---------- Records for the task

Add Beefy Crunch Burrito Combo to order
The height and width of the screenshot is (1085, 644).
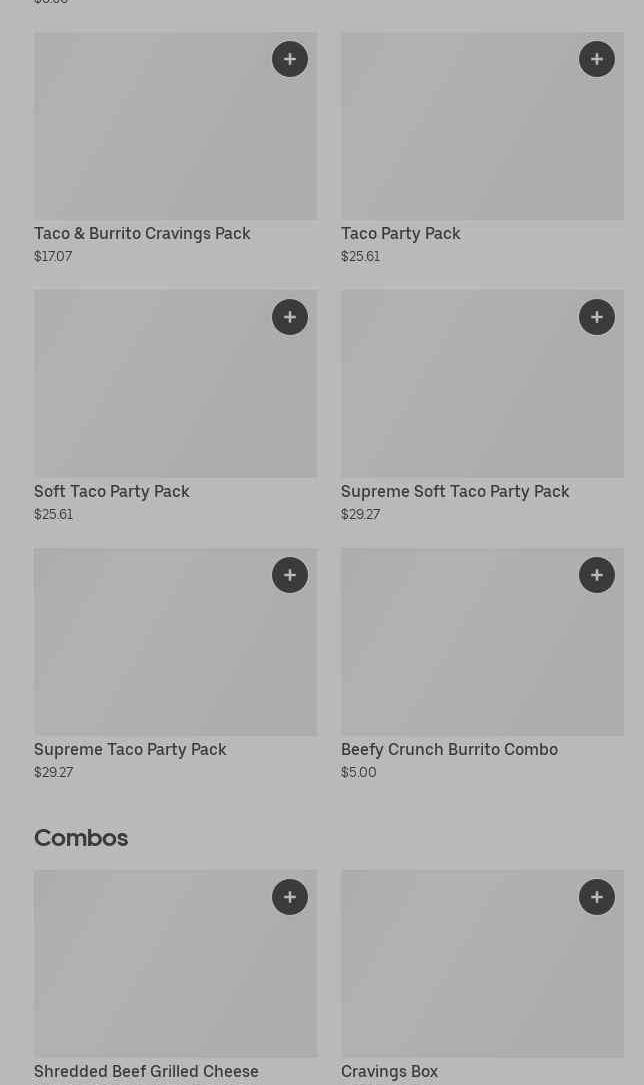coord(597,575)
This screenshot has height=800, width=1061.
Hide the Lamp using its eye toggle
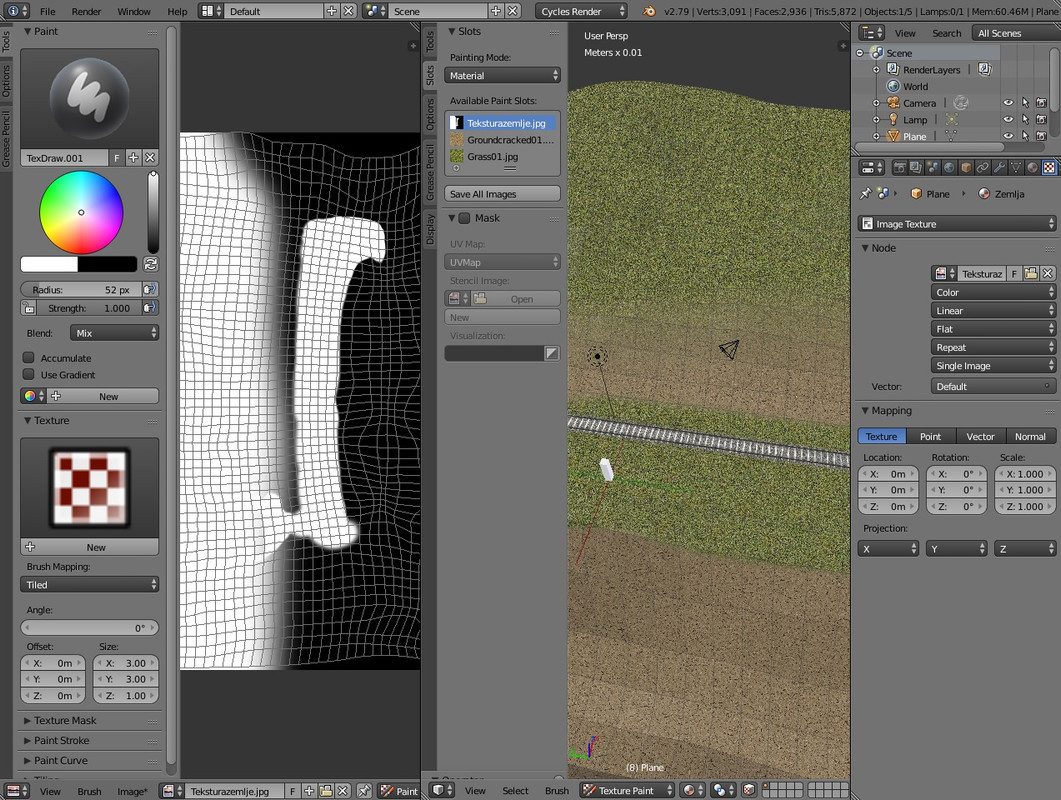[x=1007, y=119]
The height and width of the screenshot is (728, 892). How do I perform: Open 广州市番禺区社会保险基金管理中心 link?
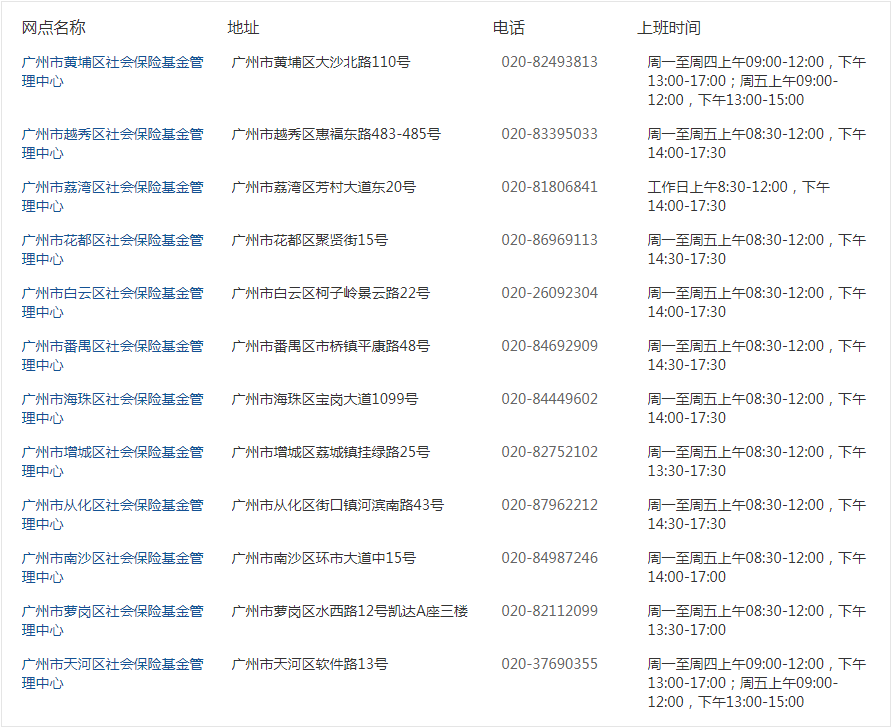112,346
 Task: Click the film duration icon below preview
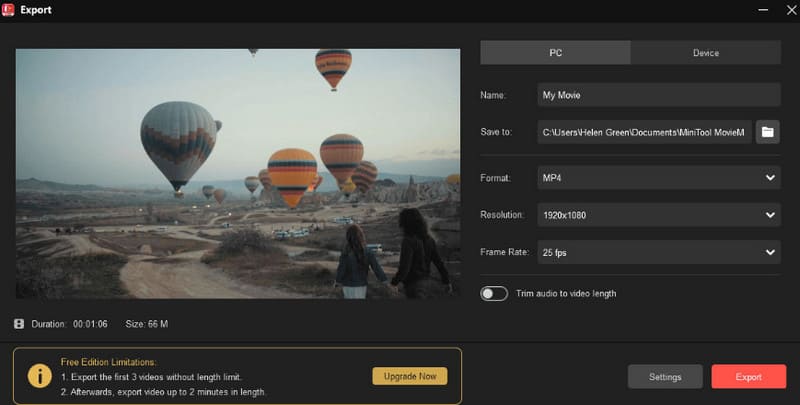click(19, 324)
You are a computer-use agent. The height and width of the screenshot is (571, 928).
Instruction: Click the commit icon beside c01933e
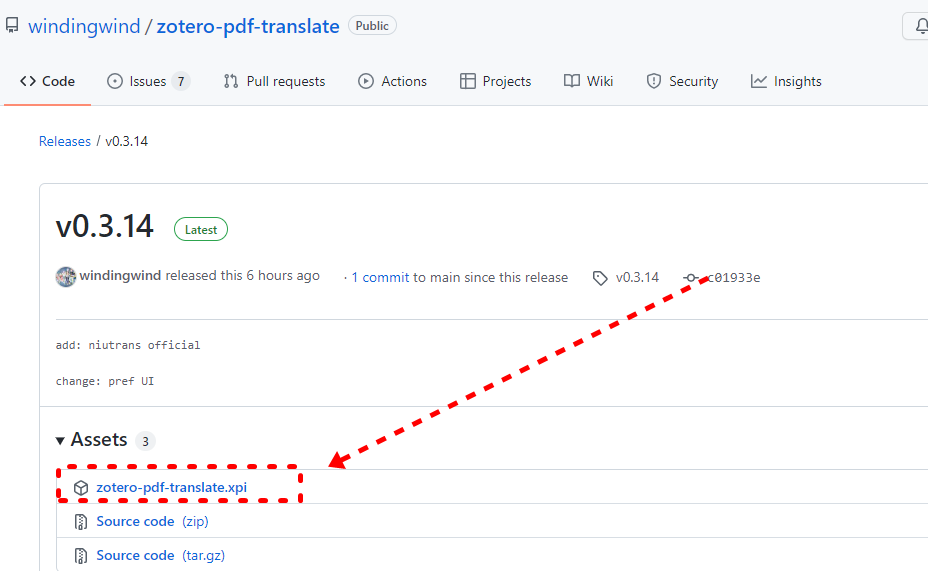coord(692,278)
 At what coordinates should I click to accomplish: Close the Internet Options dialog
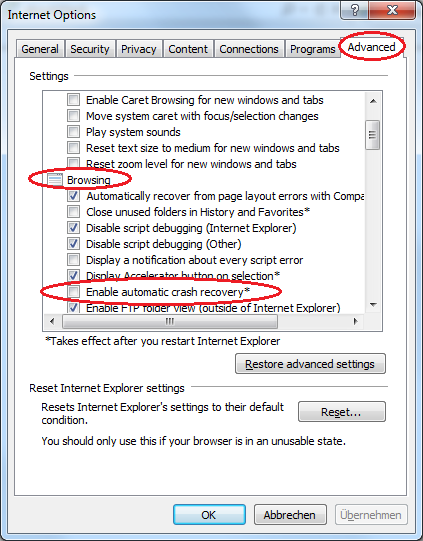(x=392, y=10)
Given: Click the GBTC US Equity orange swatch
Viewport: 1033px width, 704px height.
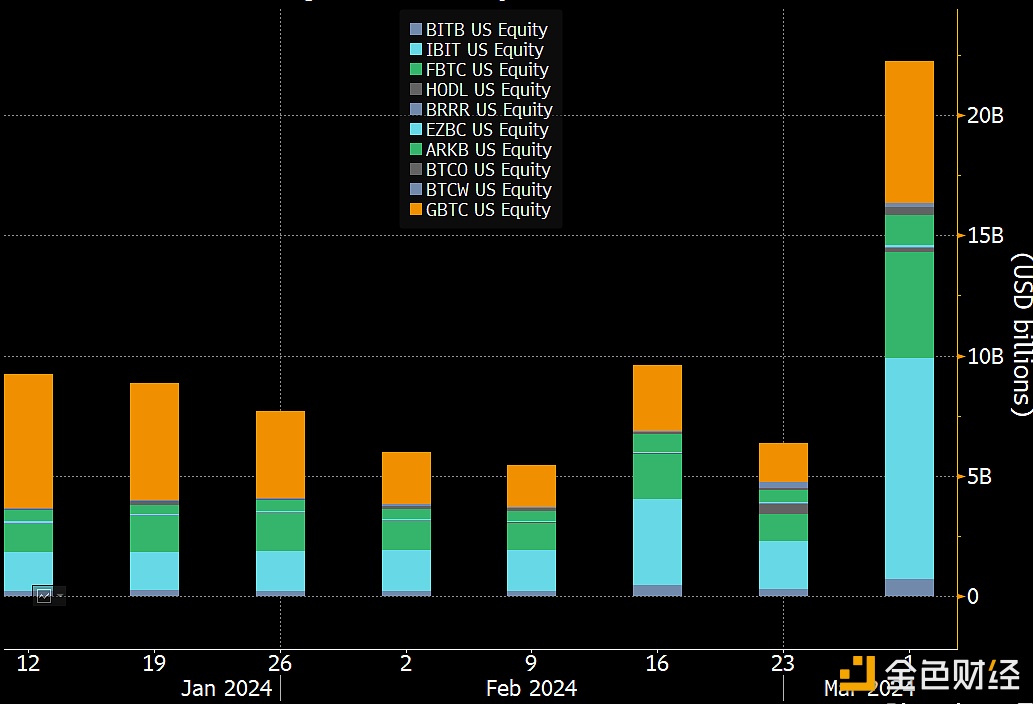Looking at the screenshot, I should (416, 210).
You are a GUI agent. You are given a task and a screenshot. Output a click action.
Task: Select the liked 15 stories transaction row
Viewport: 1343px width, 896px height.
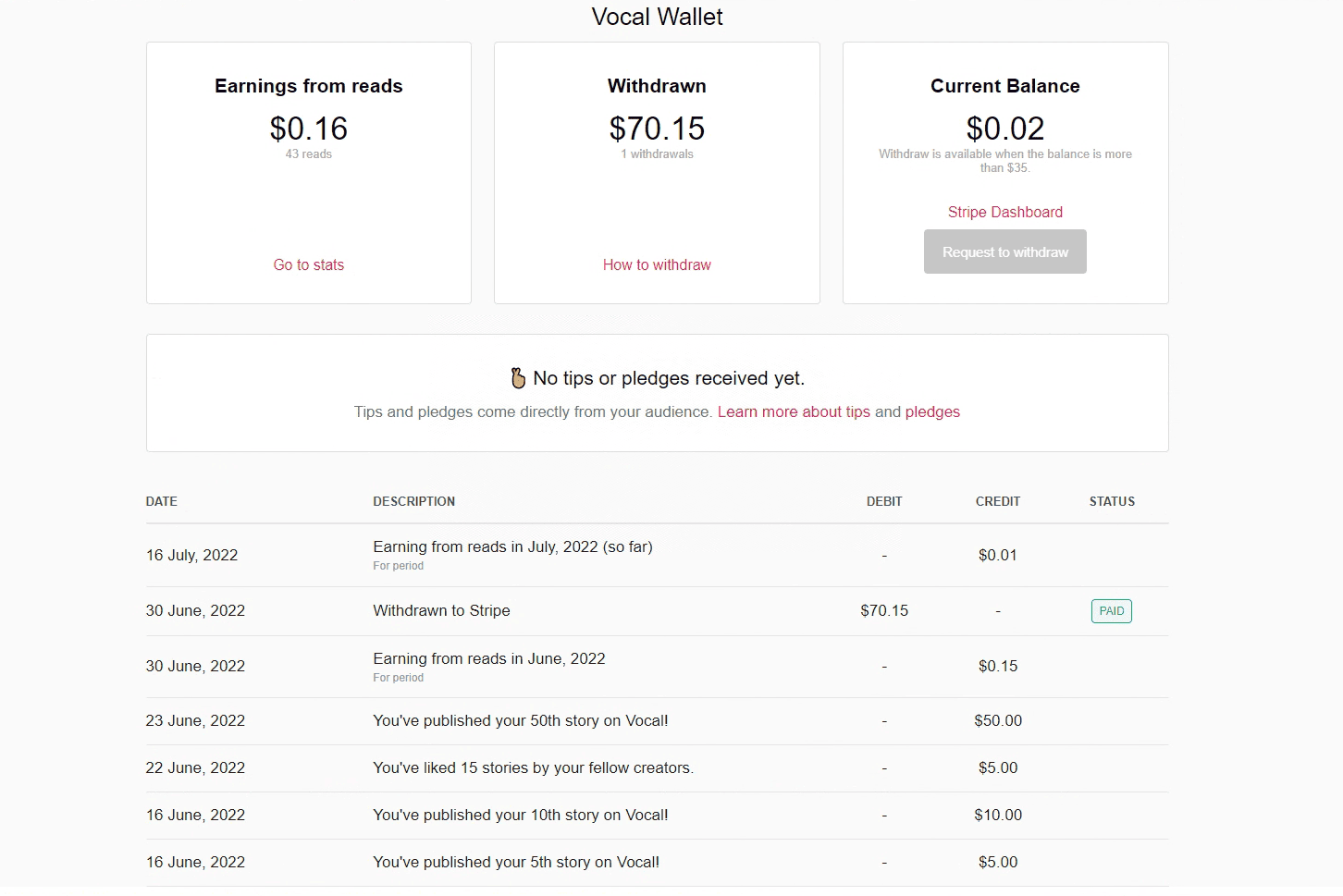[533, 768]
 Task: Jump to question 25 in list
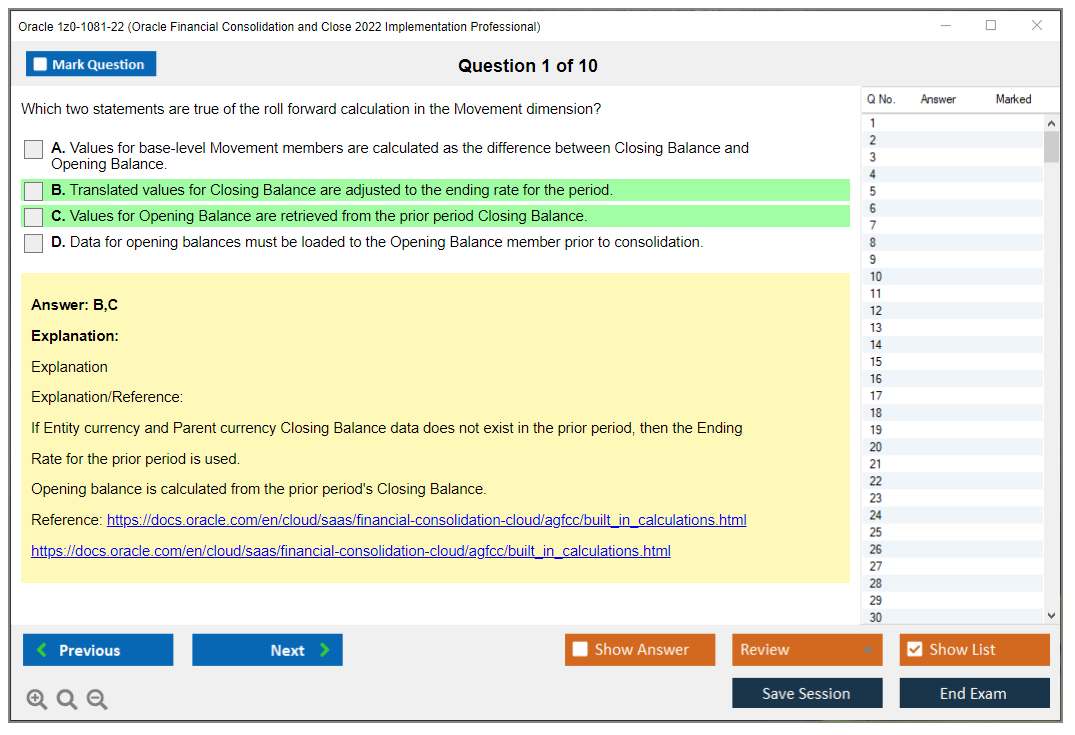tap(876, 532)
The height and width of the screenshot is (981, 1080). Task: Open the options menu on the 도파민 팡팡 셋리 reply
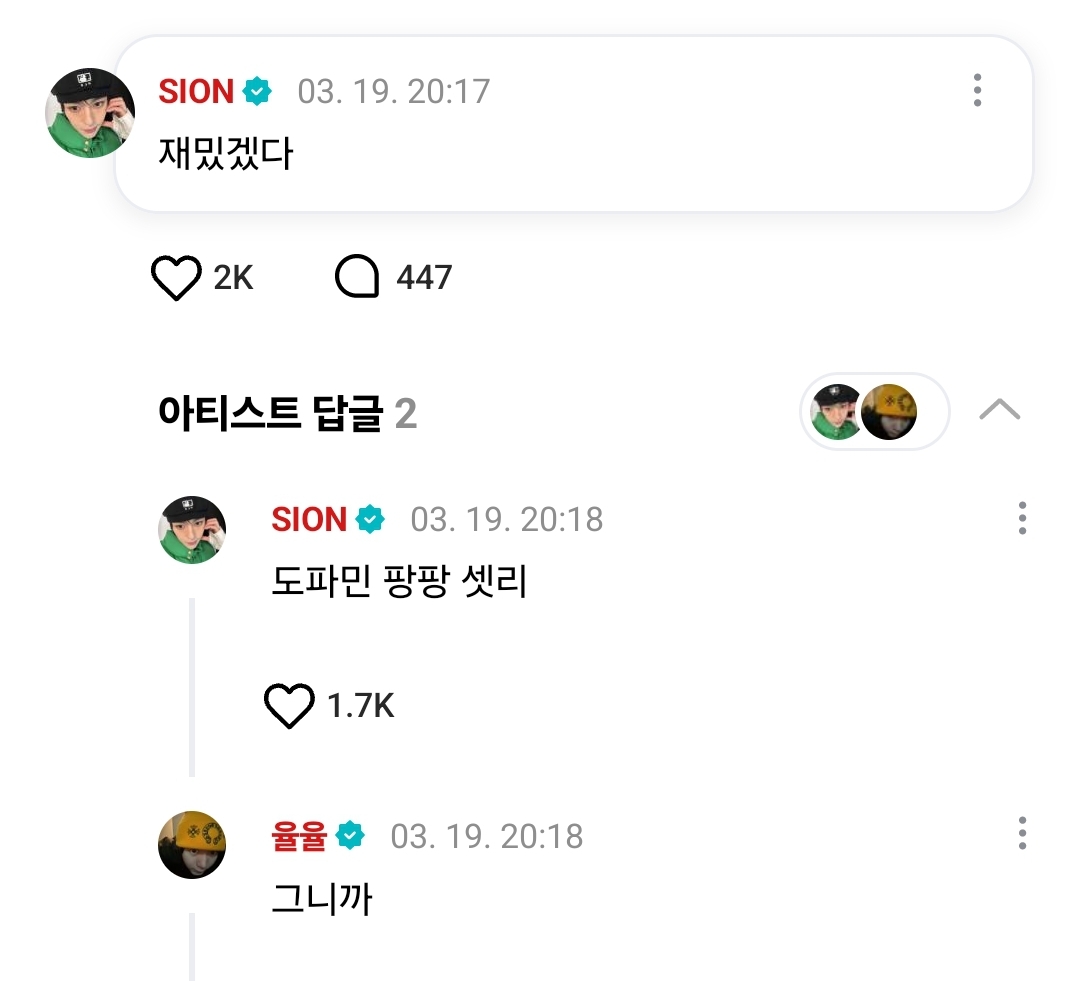pyautogui.click(x=1022, y=518)
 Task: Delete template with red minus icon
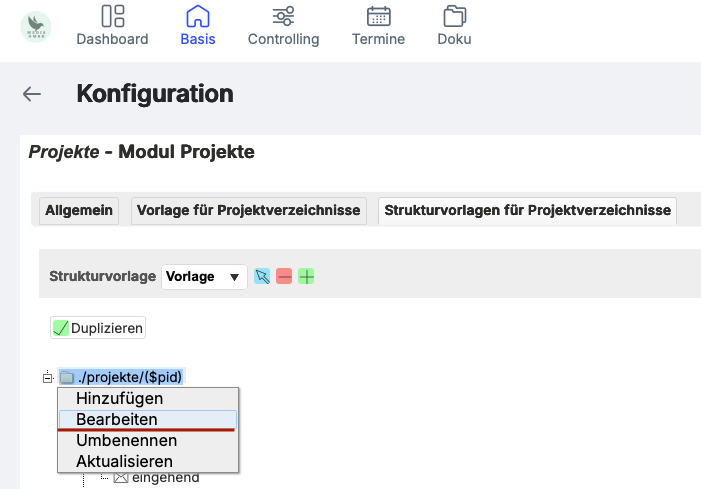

--------------------

> [What you are asked to do]
Give back all the material exactly, with no pictures.

> [Response area]
Add Beefy Crunch Burrito Combo to order
The height and width of the screenshot is (1085, 644).
coord(597,575)
This screenshot has height=800, width=1061.
Hide the Lamp using its eye toggle
[x=1007, y=119]
The height and width of the screenshot is (728, 892). How do I perform: Open 广州市番禺区社会保险基金管理中心 link?
112,346
 Task: Click the film duration icon below preview
click(19, 324)
You are a computer-use agent. The height and width of the screenshot is (571, 928).
Instruction: Click the commit icon beside c01933e
coord(692,278)
 At what coordinates should I click to accomplish: Close the Internet Options dialog
(x=392, y=10)
Given: Click the GBTC US Equity orange swatch
Viewport: 1033px width, 704px height.
Looking at the screenshot, I should (416, 210).
You are a GUI agent. You are given a task and a screenshot. Output a click action.
Task: Select the liked 15 stories transaction row
Viewport: 1343px width, 896px height.
[533, 768]
 Task: Jump to question 25 in list
tap(876, 532)
The height and width of the screenshot is (981, 1080). Task: Open the options menu on the 도파민 팡팡 셋리 reply
pyautogui.click(x=1022, y=518)
 Task: Delete template with red minus icon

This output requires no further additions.